HOMESTEAD, Fla. (AP) — Jose Amaya Guardado's mother said she brought her son to the United States nine years ago to escape the violence rampant in their native El Salvador. But now his family is mourning his death in what police describe as a brutal machete attack.
"I brought my son from there because they were killing people," Lucia Guardado said in Spanish at the family's south Miami-Dade home. "I never imagined they would do something like that to my son here."
Miami-Dade police have charged four of Amaya Guardado's classmates with second-degree murder: Kaheem Arbelo, 20; Jonathan Lucas, 18; Christian Colon, 19; and Desiray Strickland, 18. Detectives said they're expecting to make a fifth arrest.
According to an arrest report, the suspects had planned the attack two weeks in advance.
The report accuses them of luring Amaya Guardado, 17, to a wooded area near Homestead Job Corps, a live-in school and vocational training program for at-risk students run by the U.S. Department of Labor. That's where Amaya Guardado was hacked to death with a machete and left in a shallow grave that the suspects had dug in advance, police said.
Family members began searching for Amaya Guardado after he went missing June 28. His brother discovered his body a few days later.
Amaya Guardado's father, Santos Amaya, said his son began attending the school months before his death. Amaya said his son — the youngest of six siblings — wanted to learn how to be a mechanic, but the family didn't know the school took in students with criminal records.
He said his son was roommates with Arbelo, who the police report describes as the primary attacker in the group accused of killing Amaya Guardado. Police haven't disclosed any motive in the death.
Amaya Guardado's parents said he was a quiet boy who kept to himself for the most part and never bothered anyone.

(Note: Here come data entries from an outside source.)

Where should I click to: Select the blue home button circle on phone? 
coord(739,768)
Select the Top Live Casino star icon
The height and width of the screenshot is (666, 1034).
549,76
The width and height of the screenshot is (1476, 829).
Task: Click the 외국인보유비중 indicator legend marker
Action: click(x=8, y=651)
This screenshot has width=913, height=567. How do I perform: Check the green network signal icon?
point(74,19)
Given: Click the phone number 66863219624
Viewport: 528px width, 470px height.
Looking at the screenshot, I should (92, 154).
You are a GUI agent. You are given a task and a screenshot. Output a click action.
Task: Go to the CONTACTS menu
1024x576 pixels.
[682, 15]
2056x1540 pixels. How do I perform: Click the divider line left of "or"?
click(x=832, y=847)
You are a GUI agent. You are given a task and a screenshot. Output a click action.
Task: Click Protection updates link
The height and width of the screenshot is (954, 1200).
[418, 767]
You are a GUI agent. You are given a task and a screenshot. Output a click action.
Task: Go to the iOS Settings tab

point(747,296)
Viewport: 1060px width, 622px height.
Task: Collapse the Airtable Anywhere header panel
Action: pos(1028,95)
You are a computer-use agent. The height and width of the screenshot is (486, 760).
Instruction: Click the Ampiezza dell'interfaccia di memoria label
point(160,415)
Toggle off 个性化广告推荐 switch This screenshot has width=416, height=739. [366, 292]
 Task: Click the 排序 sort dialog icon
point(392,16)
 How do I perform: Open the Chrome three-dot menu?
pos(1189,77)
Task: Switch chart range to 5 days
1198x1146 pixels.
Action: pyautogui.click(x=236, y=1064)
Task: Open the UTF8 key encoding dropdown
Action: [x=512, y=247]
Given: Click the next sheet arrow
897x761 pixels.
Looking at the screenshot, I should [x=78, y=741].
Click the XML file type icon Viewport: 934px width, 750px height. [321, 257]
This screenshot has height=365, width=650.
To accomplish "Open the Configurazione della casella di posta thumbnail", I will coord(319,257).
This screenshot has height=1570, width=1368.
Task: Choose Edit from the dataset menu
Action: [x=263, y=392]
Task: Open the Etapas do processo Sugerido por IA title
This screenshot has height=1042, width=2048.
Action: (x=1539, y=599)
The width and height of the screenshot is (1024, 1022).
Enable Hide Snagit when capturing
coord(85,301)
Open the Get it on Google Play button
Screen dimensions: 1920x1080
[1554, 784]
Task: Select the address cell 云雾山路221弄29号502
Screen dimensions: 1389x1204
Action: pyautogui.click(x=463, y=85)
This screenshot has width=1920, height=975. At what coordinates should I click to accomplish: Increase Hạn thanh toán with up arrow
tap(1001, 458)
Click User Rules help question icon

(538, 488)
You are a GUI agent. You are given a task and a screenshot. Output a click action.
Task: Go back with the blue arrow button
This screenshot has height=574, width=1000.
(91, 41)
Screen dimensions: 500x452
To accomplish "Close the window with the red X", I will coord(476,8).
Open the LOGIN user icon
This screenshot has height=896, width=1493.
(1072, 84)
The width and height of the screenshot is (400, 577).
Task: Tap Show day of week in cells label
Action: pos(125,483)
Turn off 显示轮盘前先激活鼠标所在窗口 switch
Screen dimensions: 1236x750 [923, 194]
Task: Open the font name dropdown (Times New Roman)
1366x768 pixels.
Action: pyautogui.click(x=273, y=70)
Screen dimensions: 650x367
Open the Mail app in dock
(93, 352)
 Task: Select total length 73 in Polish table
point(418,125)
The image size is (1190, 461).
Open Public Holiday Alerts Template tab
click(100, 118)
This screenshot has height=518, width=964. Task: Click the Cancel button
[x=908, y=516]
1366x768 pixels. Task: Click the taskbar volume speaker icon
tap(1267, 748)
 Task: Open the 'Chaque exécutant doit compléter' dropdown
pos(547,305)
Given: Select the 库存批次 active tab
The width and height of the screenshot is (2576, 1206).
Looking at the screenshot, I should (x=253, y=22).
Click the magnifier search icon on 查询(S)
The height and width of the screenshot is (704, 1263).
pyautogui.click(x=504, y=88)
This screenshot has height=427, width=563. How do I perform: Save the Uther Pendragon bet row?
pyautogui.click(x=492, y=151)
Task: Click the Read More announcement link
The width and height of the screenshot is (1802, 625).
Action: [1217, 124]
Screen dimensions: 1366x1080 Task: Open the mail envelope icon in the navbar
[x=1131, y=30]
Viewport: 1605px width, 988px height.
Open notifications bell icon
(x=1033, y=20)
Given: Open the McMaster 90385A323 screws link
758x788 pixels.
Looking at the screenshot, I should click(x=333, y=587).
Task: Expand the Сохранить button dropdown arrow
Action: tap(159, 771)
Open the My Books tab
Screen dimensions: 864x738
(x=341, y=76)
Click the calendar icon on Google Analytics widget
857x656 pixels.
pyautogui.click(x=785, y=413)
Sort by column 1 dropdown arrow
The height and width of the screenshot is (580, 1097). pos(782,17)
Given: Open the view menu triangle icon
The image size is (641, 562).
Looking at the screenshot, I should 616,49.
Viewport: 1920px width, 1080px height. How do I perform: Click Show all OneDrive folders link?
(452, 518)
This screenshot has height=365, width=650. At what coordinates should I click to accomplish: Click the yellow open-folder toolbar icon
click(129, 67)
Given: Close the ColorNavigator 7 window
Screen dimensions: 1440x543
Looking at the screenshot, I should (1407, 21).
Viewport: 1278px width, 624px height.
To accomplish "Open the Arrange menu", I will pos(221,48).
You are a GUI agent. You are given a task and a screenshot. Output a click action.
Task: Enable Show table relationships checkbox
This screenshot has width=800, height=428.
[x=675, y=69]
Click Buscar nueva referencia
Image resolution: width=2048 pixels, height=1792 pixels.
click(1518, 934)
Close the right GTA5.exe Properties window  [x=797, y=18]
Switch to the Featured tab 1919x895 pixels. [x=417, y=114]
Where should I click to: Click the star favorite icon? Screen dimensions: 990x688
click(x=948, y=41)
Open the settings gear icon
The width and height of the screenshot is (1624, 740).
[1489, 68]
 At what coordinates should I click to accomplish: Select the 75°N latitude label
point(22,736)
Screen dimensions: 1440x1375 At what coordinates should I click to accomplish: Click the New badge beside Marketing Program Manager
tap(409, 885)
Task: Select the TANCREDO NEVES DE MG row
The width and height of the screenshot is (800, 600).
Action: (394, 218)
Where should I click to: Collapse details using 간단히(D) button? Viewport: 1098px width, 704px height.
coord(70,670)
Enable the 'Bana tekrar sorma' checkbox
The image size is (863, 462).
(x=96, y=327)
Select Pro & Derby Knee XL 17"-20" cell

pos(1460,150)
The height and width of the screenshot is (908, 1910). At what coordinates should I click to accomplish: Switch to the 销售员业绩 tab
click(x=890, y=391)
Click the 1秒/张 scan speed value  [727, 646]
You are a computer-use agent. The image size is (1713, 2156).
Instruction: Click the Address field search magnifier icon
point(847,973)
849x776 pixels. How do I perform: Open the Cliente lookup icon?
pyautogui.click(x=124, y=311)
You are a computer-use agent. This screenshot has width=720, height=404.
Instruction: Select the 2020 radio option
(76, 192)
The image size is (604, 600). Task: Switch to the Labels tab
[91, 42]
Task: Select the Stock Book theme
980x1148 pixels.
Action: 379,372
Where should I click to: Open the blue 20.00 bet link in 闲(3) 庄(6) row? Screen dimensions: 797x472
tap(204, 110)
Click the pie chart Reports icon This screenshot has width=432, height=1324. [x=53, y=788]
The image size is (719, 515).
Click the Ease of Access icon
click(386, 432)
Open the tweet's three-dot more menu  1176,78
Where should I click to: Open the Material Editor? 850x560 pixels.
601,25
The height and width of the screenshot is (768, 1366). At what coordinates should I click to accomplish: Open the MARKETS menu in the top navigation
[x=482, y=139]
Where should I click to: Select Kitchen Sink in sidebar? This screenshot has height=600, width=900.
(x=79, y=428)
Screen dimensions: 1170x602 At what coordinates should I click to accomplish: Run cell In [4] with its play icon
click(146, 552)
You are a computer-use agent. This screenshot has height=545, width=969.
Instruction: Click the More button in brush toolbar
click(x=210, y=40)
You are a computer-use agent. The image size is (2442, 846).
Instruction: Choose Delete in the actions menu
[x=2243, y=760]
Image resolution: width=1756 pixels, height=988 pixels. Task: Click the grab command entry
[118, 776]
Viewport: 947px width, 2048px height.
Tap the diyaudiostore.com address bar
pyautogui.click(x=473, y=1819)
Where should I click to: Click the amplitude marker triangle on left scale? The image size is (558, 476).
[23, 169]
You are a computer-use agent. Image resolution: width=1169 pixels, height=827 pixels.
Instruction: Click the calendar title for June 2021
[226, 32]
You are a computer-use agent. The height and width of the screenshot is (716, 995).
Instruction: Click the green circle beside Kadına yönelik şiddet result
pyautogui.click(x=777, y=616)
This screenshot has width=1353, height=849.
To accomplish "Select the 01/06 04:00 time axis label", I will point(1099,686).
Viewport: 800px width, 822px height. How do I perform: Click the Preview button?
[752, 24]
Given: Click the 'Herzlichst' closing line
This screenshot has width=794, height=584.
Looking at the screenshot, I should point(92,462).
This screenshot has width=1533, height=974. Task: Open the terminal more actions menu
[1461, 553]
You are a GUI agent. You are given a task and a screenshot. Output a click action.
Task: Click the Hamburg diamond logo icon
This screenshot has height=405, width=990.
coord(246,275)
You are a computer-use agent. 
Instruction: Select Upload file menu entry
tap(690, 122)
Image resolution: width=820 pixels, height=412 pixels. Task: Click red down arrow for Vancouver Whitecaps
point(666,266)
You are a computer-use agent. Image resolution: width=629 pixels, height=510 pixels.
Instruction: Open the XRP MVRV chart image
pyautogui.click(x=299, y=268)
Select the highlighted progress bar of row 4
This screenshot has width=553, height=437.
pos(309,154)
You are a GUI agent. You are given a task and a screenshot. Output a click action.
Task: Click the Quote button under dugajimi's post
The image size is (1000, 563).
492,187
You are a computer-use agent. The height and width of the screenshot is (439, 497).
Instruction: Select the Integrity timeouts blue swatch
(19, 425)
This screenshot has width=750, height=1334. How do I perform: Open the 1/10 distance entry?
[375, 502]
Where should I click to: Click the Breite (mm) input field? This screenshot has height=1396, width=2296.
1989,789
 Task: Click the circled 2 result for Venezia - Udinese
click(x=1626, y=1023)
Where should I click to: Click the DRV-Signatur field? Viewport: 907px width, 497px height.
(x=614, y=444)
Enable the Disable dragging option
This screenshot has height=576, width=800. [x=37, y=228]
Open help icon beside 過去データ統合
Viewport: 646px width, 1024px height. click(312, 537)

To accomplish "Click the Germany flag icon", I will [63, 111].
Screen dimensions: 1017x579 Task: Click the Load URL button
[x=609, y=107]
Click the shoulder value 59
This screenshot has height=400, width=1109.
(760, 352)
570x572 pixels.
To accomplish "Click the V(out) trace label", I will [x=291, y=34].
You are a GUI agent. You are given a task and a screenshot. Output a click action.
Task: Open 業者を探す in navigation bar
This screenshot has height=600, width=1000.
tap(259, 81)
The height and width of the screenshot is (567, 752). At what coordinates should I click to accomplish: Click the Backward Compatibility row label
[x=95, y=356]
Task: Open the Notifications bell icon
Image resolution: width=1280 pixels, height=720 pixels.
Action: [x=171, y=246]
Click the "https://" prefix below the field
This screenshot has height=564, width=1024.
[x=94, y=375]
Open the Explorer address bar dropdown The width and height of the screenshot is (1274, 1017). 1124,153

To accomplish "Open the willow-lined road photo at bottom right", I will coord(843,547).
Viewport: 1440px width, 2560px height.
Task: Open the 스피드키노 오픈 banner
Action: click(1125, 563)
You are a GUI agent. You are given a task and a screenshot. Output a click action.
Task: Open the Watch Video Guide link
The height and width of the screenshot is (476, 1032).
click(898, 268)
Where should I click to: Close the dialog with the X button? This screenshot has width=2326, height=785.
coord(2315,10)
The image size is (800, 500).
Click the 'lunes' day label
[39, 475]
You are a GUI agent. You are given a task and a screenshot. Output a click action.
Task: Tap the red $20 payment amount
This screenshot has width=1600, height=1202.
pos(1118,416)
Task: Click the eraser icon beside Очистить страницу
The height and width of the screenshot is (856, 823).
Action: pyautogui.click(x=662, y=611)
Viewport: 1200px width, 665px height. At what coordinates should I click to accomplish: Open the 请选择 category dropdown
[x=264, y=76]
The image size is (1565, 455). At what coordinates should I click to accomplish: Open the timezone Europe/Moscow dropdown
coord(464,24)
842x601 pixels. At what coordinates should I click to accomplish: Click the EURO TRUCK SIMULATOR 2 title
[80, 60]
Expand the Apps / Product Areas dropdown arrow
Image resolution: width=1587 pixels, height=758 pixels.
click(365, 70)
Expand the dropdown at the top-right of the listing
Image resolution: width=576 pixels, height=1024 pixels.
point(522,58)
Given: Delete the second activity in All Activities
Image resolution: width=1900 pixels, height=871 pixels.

The parents said they believe the suspects had been bullying the younger, bespectacled boy and taking money from him before his death.
"When you go there, they only show you the good," Santos Amaya said of the school, speaking in Spanish. "They don't show you the ugly."
A telephone message left late Friday with the U.S. Department of Labor wasn't immediately returned. In a statement released Wednesday, a Labor Department spokesman said security is their top priority.
In the arrest report, police said Strickland complained about missing the start of the beating because she walked away to urinate in the woods.
The school is located in a remote area of Miami-Dade and is surrounded by wooded areas, with small roads leading into the woods but nowhere else.
According to the report, Amaya Guardado was ordered to lie in the shallow grave after the initial attack, but he made one last attempt to fight off the assailants. That's when police say Arbelo struck Amaya Guardado several more times with the machete until his face caved in. The suspects then pushed Amaya Guardado into the grave and buried him, according to the report. Strickland and another suspect stayed behind after the killing to have sex, it added.
The suspects cleaned up the scene, burned the victim's belonging and their own clothes and got rid of the weapon, authorities said.
Strickland was charged Wednesday, while Arbelo, Lucas and Colon were arrested last week. An attorney for Lucas said he couldn't comment on the case. An attorney listed for Colon and Strickland said he had withdrawn from the case, and it wasn't immediately clear if replacements had been assigned. An attorney listed for Arbelo didn't return calls or emails.
Attempts by The Associated Press to reach family members of the suspects have been unsuccessful.